El exgobernador aseguró que Torres ha tenido participación en diversos asuntos de gobierno y vinculó sus declaraciones con versiones periodísticas que señalan que tanto Carlos Torres como su hermano, Luis Alfonso Torres, estarían siendo investigados en México y Estados Unidos por presuntos delitos relacionados con lavado de dinero y robo de combustible. Hasta el momento, ninguna autoridad ha informado públicamente sobre acusaciones formales en su contra.
Pese a sus críticas, Bonilla salió en defensa de Marina del Pilar respecto a la revocación de su visa estadounidense.
“No había motivo para haberle quitado la visa a Marina, estoy plenamente seguro”, afirmó. Además, rechazó que la gobernadora estuviera involucrada personalmente en actividades ilícitas, aunque añadió una frase que volvió a generar controversia:
“Decir que la gobernadora está metida, ella personalmente, pues yo casi te puedo decir que yo te garantizo que no, pero no te puedo decir lo mismo por Carlos”.
Las diferencias entre Bonilla y la actual administración estatal se intensificaron en agosto de 2022, cuando se desempeñaba como senador del Partido del Trabajo, realizó señalamientos públicos sobre la situación de violencia que atravesaba Baja California tras una serie de bloqueos, incendios de vehículos y colocación de narcomantas.

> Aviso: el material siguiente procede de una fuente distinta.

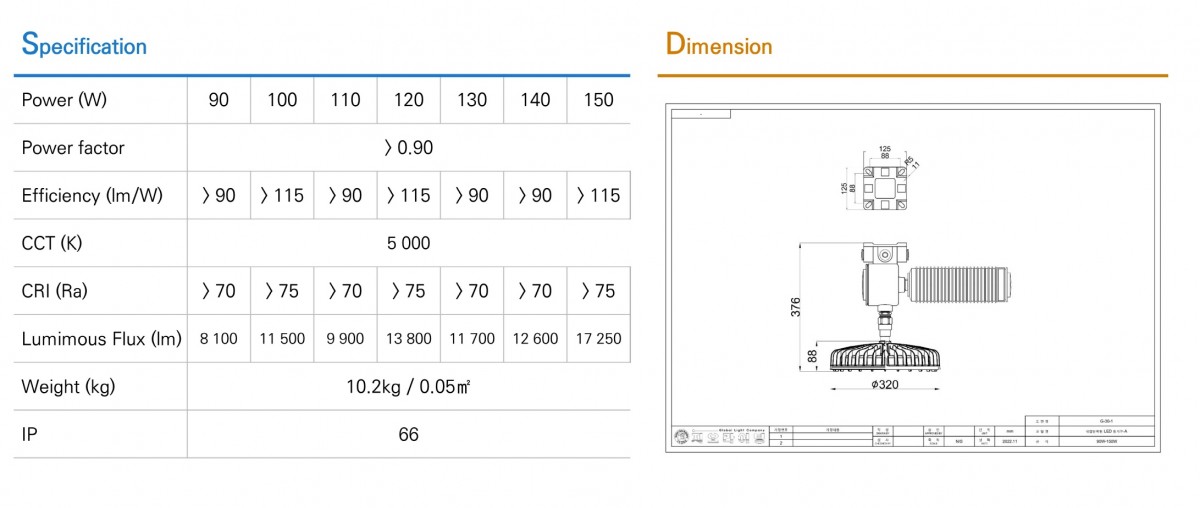Select the Specification heading
The height and width of the screenshot is (508, 1200).
84,45

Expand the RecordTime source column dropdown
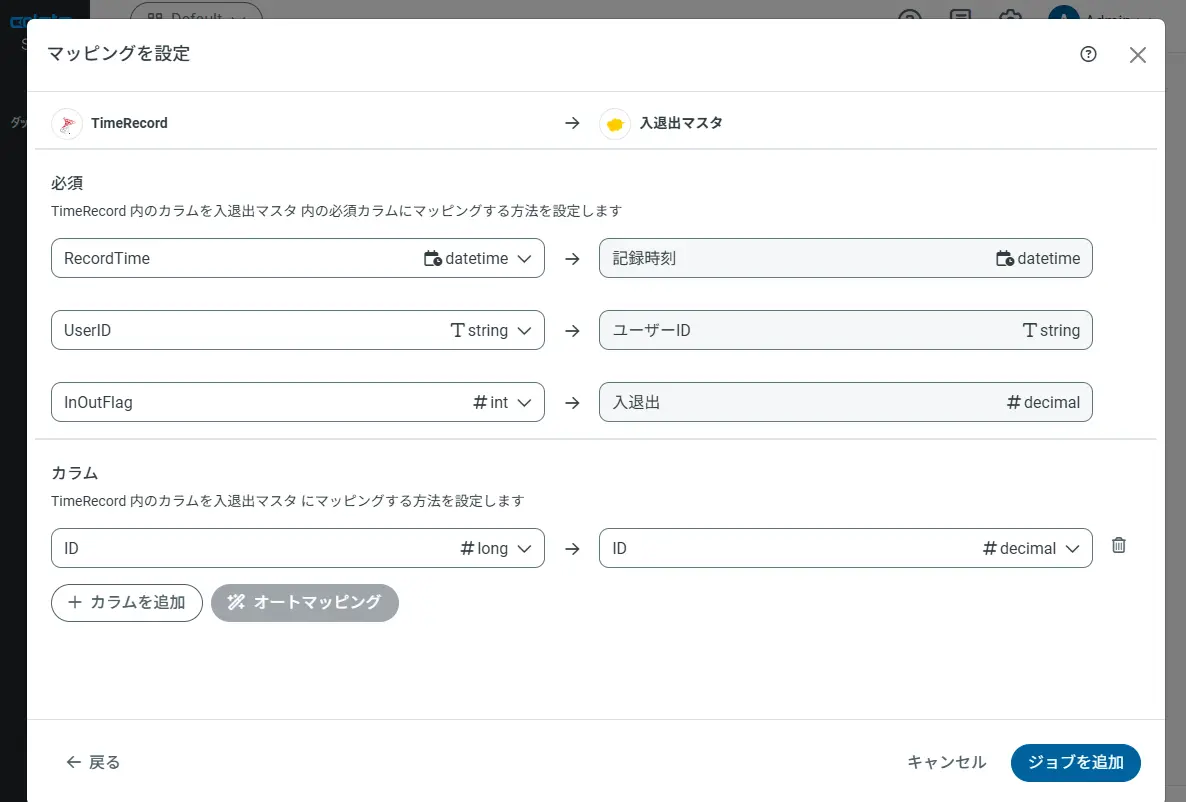coord(526,258)
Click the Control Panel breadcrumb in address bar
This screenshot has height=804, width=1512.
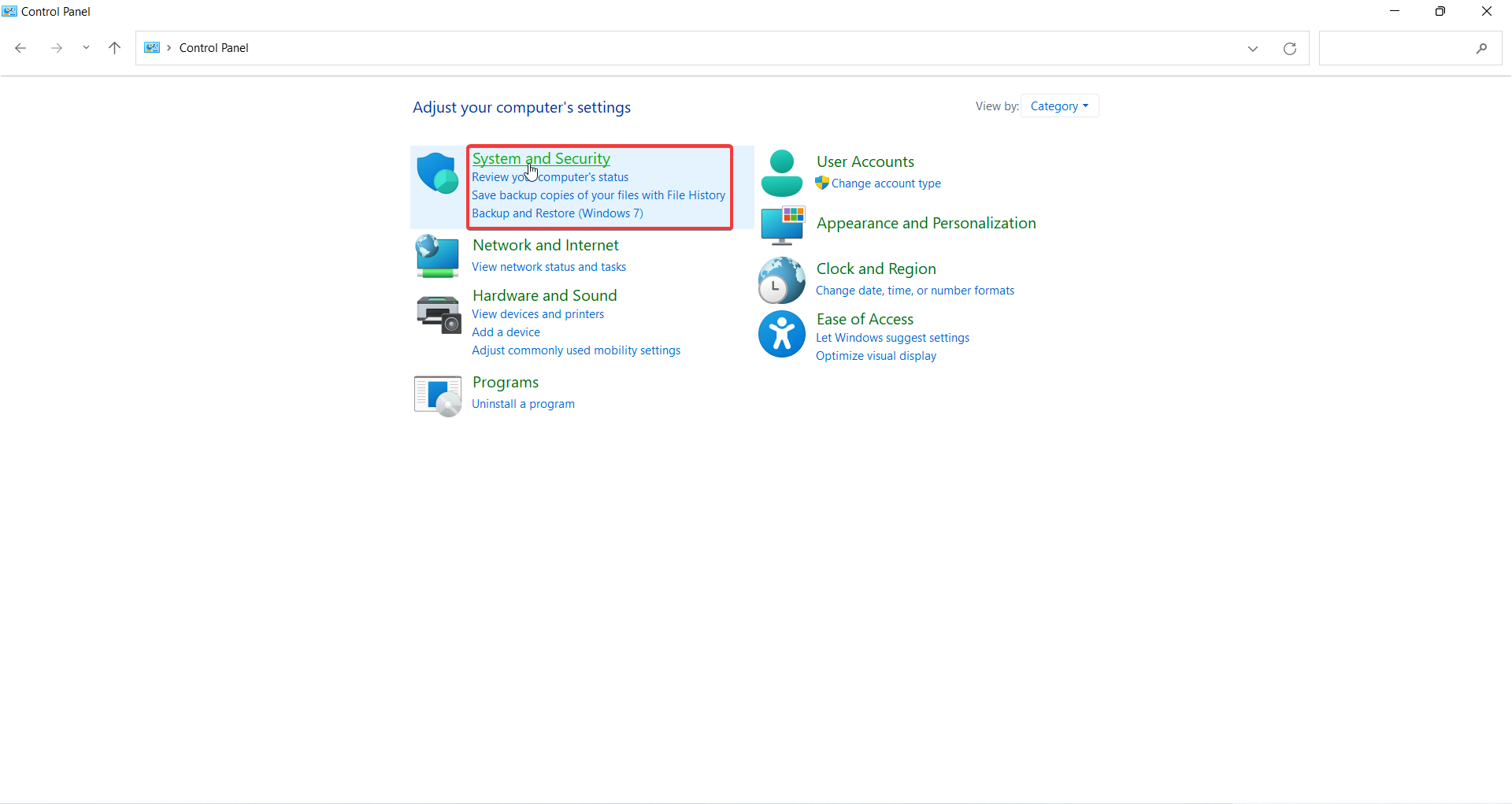(213, 47)
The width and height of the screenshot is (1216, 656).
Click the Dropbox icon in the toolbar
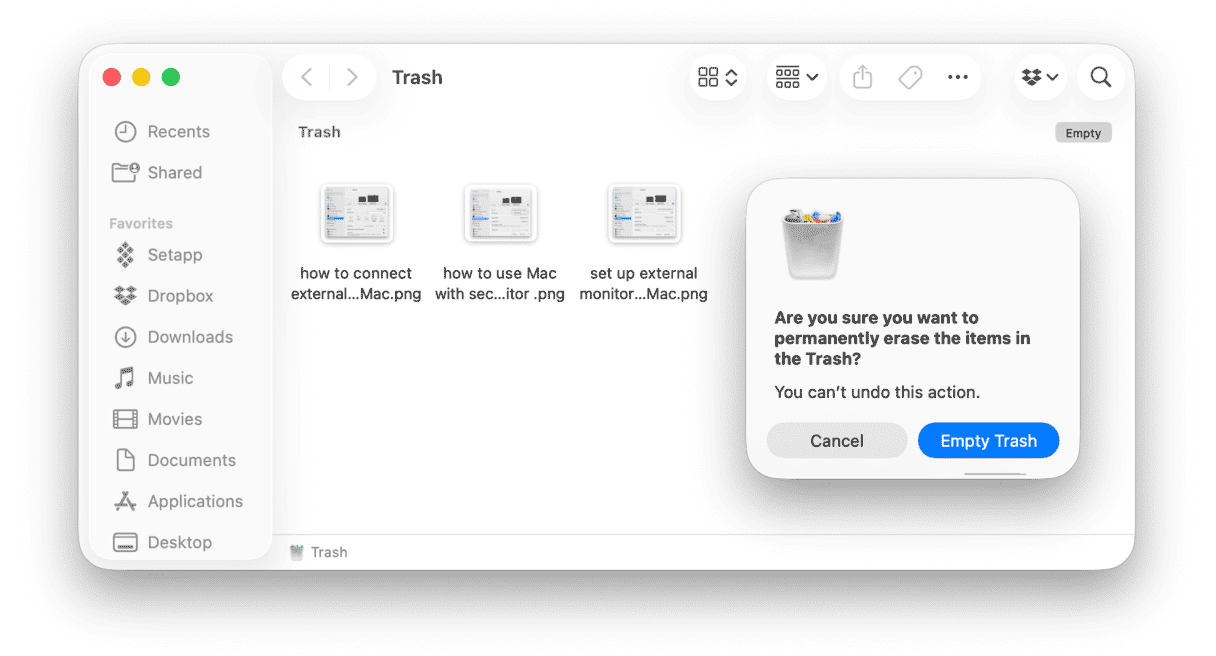pyautogui.click(x=1032, y=77)
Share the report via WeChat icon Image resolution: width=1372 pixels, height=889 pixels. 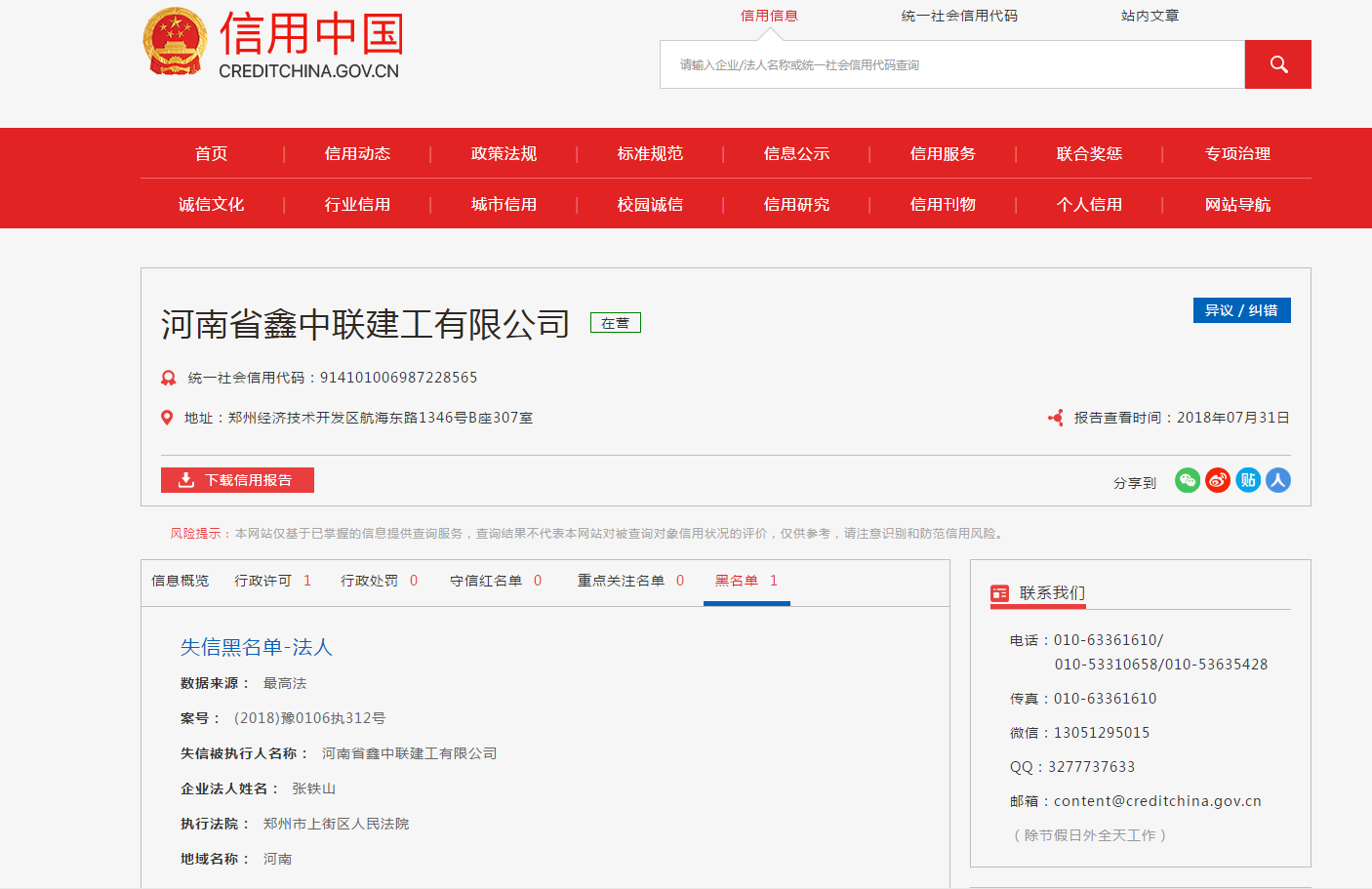1187,480
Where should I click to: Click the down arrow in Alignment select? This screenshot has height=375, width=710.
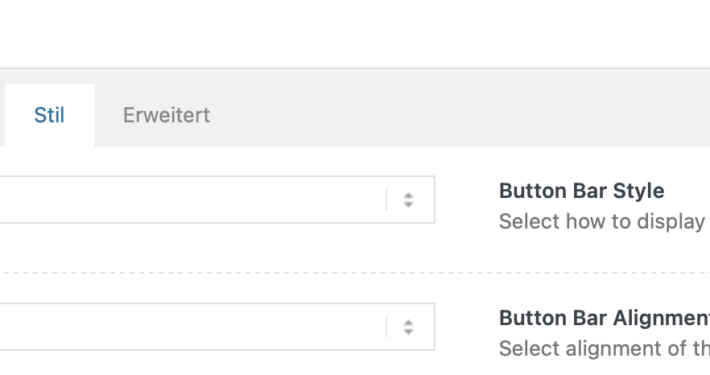click(408, 332)
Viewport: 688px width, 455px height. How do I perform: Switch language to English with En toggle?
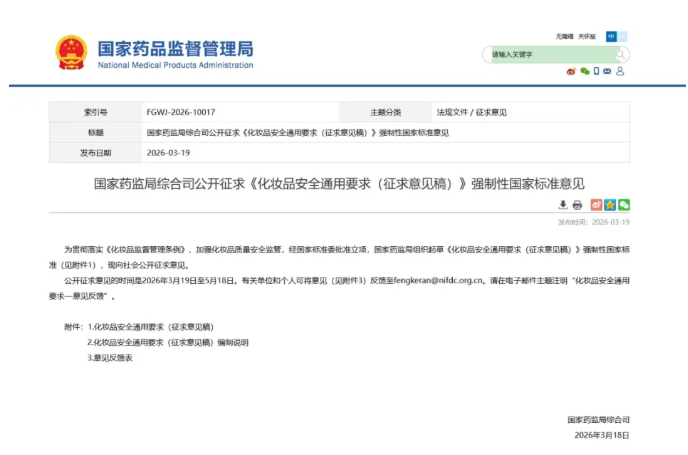(623, 36)
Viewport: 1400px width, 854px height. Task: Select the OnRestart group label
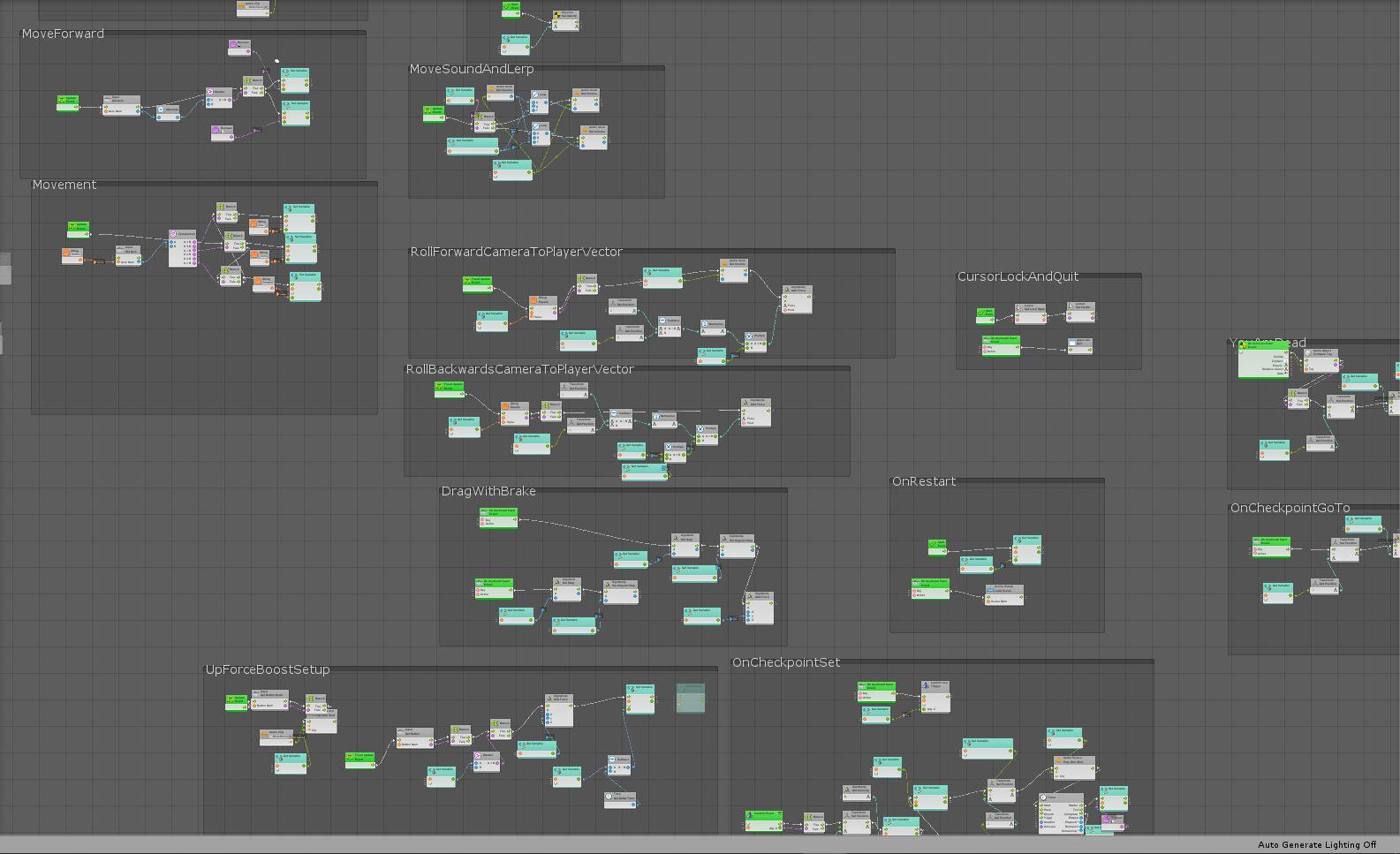click(924, 481)
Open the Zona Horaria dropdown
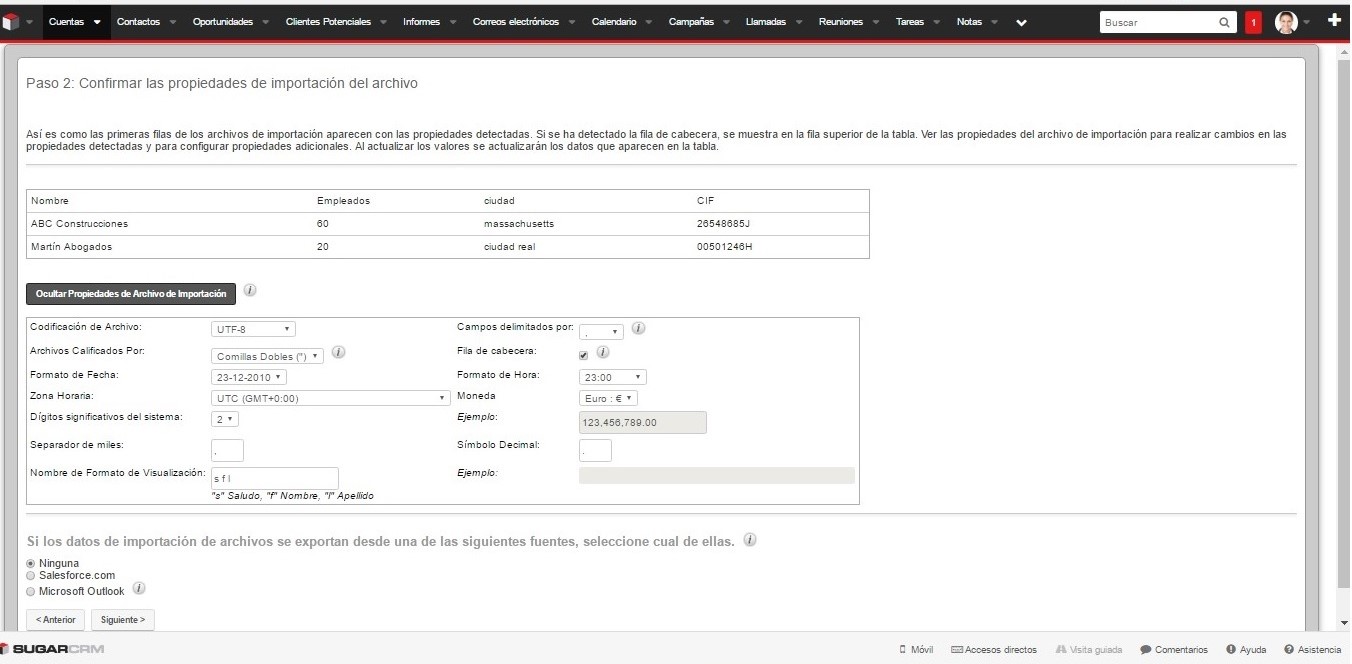The width and height of the screenshot is (1352, 664). click(331, 398)
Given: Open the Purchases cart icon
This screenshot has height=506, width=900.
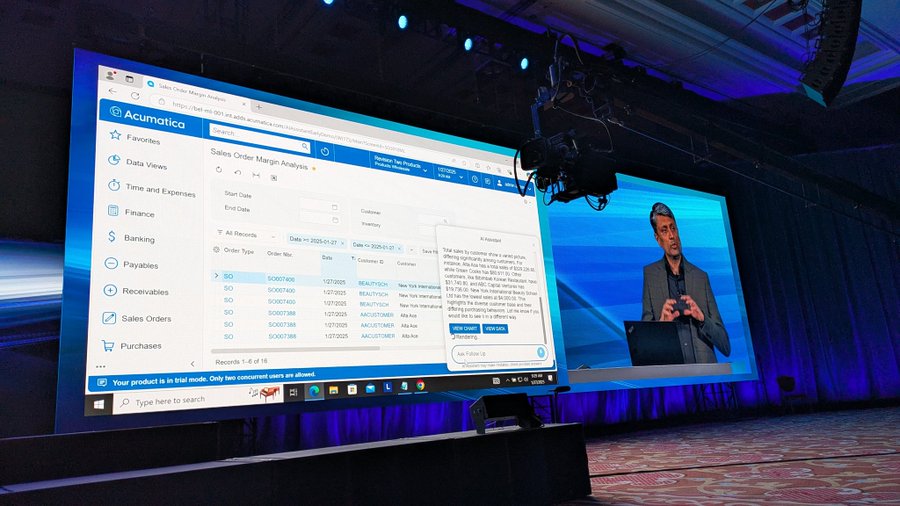Looking at the screenshot, I should 107,345.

Desde la tribuna del Senado, sostuvo que “lo que pasó en Baja California tenía que haber sido un arreglo previo de los cárteles” y señaló específicamente al Cártel Jalisco Nueva Generación (CJNG). Además, afirmó que una de las mantas difundidas en aquellos hechos contenía referencias directas a la gobernadora y supuestos reclamos por el incumplimiento de acuerdos.
Aunque esas acusaciones nunca fueron acreditadas judicialmente, se convirtieron en uno de los episodios que profundizaron el distanciamiento entre Bonilla y Marina del Pilar. Hoy, con la polémica por los audios filtrados y las acusaciones cruzadas sobre su origen, el conflicto entre ambos vuelve a ocupar un lugar central en la política de Baja California.